Finn peered back over his shoulder. “You say something?”
“Uh, no.”
He gave her an odd look. “If you want to go on to the guesthouse, you can. I can finish cleaning up.”
“No, it’s okay. I don’t mind helping,” she said, snapping out of her frozen state and emptying another cup of water onto the fire to make sure it was fully extinguished. She imagined that the ensuing sizzle was what her thoughts needed. Something cold and wet thrown on them.
Wet. Another word that bounded down the wrong path. Her body was more than ready for all that lust they were purposely ignoring. She stepped a little closer to him, like iron drawn by a magnetic pull. She could feel dangerous words—propositions—hovering on her lips. Recklessness welled in her, but then her foot kicked one of the empty bottles.
Alcohol. Her personal invitation to bad decisions. She hadn’t had much tonight, but it was there, her old familiar pattern. Feel stressed. Drink. Get in bed with someone.
Only this someone wasn’t a stranger. And there wouldn’t be an anonymous thanks for a great night, see you in the next life in the morning. This was Finn.

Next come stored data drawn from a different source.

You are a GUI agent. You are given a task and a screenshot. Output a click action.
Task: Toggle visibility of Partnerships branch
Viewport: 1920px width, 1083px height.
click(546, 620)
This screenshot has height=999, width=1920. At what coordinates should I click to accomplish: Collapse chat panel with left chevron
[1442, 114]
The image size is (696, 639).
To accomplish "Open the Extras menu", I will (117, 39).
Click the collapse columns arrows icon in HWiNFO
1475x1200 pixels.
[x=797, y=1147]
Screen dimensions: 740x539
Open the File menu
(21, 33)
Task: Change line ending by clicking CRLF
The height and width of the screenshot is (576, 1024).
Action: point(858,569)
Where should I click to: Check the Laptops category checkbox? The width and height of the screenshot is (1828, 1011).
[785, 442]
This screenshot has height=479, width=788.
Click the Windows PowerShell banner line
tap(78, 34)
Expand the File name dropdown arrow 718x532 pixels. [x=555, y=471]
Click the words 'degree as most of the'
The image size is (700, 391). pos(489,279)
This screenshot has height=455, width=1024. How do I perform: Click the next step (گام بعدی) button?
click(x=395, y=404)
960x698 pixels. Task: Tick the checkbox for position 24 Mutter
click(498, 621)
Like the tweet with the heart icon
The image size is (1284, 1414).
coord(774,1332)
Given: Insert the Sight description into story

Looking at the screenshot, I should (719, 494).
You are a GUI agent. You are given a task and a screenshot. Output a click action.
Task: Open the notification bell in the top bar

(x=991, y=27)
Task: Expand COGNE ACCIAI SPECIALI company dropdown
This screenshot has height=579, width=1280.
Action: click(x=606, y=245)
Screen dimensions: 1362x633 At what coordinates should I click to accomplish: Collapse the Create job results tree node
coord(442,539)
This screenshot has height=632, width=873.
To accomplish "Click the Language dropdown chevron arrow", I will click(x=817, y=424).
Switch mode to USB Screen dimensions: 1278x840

She closed her eyes, inhaling a deep breath.
“Hey, you okay?”
Liv’s eyes popped open to find Finn standing too close, his body heat wafting her way. He put his hand on her shoulder, and everything inside her went molten and wanting. Kiss me.
No. She needed to get to bed. Or into a cold shower. She was not going to act like that girl she used to be. She was not going to mess this situation up before it started.